» **Goal**: Reproduce word for word the lines of the records below, starting with the line that contains "The height and" and continuing through the end of the records, both included.

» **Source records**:

"""

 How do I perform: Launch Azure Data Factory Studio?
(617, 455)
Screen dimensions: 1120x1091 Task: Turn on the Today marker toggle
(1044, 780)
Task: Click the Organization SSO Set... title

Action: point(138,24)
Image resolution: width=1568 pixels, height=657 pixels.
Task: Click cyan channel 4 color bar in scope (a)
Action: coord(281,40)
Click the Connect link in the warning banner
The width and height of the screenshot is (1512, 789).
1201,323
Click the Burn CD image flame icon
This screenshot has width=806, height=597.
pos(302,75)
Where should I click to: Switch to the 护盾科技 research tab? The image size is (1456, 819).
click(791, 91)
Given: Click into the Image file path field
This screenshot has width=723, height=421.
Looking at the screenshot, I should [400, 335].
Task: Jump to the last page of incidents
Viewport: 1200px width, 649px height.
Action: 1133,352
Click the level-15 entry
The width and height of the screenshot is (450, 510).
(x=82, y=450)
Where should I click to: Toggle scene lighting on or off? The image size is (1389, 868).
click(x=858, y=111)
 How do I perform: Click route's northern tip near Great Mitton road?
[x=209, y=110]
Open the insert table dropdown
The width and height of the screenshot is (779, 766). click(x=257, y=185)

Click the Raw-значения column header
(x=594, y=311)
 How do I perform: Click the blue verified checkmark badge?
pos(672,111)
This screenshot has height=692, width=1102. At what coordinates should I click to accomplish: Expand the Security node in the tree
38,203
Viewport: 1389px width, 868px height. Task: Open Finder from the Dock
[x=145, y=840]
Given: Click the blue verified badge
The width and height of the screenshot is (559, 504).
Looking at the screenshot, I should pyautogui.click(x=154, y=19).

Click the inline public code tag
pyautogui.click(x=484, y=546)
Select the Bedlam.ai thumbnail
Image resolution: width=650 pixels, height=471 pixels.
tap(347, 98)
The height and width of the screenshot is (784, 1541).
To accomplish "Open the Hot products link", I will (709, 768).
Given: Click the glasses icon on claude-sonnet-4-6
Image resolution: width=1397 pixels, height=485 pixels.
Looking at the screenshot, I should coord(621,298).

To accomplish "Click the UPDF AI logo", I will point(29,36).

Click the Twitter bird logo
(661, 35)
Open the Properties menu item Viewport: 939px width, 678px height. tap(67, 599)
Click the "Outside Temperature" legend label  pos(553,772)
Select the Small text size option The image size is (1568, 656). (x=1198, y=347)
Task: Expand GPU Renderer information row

"""

» **Final result**:
The height and width of the screenshot is (784, 1541).
To accomplish "Open the Hot products link", I will (709, 768).
Given: Click the glasses icon on claude-sonnet-4-6
Image resolution: width=1397 pixels, height=485 pixels.
Looking at the screenshot, I should coord(621,298).

To accomplish "Click the UPDF AI logo", I will point(29,36).

Click the Twitter bird logo
(661, 35)
Open the Properties menu item Viewport: 939px width, 678px height. tap(67, 599)
Click the "Outside Temperature" legend label  pos(553,772)
Select the Small text size option The image size is (1568, 656). (x=1198, y=347)
Task: Expand GPU Renderer information row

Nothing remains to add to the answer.